● **Instructions to follow**
Reproduce verbatim the records below, from the line containing "Find the location of a particular element. This" through the end of the records, both ends included.
☆ ☆ ☆ ☆
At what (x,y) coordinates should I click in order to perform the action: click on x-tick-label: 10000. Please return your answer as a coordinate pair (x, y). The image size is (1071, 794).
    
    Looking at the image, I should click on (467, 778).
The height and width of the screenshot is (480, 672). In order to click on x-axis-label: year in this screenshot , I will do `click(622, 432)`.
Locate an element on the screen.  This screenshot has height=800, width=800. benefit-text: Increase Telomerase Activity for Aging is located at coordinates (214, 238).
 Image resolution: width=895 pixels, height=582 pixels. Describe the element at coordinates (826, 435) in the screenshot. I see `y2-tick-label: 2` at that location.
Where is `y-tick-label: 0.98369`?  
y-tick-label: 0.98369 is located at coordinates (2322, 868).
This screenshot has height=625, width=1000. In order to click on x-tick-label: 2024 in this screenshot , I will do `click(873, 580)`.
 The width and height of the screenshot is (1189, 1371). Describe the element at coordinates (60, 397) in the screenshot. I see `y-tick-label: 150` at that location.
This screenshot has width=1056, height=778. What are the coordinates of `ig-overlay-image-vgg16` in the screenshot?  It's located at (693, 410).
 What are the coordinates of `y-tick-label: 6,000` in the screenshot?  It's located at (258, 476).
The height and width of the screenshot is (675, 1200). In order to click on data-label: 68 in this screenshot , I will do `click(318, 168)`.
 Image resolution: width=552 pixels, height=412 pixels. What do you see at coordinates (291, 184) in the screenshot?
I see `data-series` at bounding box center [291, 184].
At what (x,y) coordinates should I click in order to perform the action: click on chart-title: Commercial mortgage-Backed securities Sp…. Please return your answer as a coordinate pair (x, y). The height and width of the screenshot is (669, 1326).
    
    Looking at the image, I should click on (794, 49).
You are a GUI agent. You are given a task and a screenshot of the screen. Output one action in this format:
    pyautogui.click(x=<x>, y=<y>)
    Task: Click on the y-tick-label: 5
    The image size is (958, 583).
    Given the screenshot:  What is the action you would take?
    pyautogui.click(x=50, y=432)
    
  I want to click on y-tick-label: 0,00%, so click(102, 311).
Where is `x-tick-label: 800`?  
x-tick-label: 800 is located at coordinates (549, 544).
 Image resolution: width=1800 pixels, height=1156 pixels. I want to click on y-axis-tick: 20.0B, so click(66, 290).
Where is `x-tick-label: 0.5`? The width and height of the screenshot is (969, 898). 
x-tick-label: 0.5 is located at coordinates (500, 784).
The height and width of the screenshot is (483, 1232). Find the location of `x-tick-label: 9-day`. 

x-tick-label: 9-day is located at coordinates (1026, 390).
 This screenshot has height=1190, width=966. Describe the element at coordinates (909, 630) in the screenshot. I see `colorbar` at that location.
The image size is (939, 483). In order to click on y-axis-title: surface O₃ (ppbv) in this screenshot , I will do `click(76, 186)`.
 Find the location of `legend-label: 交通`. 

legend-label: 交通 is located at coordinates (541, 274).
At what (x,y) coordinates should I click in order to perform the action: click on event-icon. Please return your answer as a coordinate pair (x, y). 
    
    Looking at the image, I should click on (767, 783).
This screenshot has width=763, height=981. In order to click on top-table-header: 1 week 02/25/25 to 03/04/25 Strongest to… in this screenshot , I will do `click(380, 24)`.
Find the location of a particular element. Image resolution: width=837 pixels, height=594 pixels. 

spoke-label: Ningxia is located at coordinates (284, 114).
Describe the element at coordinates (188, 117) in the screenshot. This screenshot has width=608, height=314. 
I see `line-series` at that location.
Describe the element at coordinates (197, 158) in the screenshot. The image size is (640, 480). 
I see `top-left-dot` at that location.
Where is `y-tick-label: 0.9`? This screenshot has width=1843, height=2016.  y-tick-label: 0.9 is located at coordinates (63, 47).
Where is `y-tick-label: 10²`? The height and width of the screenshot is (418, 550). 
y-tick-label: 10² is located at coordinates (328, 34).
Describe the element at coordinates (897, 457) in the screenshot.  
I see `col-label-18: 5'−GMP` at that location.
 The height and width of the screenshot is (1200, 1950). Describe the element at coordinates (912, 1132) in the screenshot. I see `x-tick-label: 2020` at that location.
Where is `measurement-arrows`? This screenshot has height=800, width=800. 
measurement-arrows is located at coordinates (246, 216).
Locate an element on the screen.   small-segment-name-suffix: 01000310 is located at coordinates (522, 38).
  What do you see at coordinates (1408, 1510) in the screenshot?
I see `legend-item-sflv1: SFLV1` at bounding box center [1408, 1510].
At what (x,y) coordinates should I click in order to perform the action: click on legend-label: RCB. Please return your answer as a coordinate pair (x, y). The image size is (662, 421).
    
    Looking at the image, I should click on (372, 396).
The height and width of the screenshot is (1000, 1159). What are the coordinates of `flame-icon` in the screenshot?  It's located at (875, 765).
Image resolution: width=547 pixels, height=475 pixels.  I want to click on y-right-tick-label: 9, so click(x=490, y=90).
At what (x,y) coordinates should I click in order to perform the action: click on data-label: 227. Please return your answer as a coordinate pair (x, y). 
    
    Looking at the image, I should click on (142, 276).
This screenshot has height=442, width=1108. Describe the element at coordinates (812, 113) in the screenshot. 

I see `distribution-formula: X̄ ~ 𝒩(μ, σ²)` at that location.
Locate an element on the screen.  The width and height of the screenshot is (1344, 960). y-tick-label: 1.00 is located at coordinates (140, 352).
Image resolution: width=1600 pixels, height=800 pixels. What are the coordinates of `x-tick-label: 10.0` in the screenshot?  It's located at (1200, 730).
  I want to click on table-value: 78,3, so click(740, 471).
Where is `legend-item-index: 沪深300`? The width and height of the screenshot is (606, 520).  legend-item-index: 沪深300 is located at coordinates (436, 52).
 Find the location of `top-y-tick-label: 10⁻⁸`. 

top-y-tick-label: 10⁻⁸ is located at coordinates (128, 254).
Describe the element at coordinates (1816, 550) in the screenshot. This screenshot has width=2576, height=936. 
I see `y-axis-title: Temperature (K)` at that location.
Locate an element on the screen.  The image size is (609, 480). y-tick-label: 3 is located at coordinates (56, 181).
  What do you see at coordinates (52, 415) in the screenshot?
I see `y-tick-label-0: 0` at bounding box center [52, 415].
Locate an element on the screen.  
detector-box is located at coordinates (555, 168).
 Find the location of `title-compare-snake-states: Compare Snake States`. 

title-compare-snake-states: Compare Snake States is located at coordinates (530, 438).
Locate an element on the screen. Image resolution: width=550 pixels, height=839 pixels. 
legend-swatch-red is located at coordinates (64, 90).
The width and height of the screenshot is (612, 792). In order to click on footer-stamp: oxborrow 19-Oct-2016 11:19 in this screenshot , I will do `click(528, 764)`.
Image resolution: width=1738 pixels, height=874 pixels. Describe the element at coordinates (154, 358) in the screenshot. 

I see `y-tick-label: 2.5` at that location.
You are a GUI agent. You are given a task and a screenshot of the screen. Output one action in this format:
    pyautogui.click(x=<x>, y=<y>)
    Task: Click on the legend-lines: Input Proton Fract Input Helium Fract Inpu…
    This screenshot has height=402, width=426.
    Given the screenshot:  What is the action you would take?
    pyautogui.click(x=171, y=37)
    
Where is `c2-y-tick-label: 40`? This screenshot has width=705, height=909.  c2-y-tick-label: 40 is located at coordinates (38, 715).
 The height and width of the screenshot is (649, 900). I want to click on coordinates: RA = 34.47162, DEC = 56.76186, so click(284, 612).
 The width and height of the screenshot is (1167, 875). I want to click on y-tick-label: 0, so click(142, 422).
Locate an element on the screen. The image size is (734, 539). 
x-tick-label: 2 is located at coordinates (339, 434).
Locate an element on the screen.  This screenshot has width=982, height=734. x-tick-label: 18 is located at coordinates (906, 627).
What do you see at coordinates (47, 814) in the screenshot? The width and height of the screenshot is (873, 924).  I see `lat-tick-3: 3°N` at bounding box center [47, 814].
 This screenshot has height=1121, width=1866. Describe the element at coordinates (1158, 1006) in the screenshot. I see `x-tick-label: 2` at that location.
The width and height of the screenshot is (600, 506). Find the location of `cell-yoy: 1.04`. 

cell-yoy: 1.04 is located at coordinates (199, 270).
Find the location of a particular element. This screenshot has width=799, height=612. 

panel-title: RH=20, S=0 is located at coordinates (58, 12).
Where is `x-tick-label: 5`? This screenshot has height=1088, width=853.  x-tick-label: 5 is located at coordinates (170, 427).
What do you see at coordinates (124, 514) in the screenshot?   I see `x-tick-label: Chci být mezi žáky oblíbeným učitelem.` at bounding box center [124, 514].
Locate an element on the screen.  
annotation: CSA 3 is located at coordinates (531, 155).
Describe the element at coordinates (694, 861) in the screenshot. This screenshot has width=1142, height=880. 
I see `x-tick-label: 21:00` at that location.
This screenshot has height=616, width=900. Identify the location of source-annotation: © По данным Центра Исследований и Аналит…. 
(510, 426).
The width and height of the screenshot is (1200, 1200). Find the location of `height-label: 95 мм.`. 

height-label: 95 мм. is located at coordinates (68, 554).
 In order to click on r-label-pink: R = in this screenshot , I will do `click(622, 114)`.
☆ ☆ ☆ ☆
● **Result**
Find the location of a particular element. This screenshot has width=799, height=612. 

panel-title: RH=20, S=0 is located at coordinates (58, 12).
Where is `x-tick-label: 5`? This screenshot has height=1088, width=853.  x-tick-label: 5 is located at coordinates (170, 427).
What do you see at coordinates (124, 514) in the screenshot?   I see `x-tick-label: Chci být mezi žáky oblíbeným učitelem.` at bounding box center [124, 514].
Locate an element on the screen.  
annotation: CSA 3 is located at coordinates (531, 155).
Describe the element at coordinates (694, 861) in the screenshot. This screenshot has width=1142, height=880. 
I see `x-tick-label: 21:00` at that location.
This screenshot has height=616, width=900. Identify the location of source-annotation: © По данным Центра Исследований и Аналит…. 
(510, 426).
The width and height of the screenshot is (1200, 1200). Find the location of `height-label: 95 мм.`. 

height-label: 95 мм. is located at coordinates (68, 554).
 In order to click on r-label-pink: R = in this screenshot , I will do `click(622, 114)`.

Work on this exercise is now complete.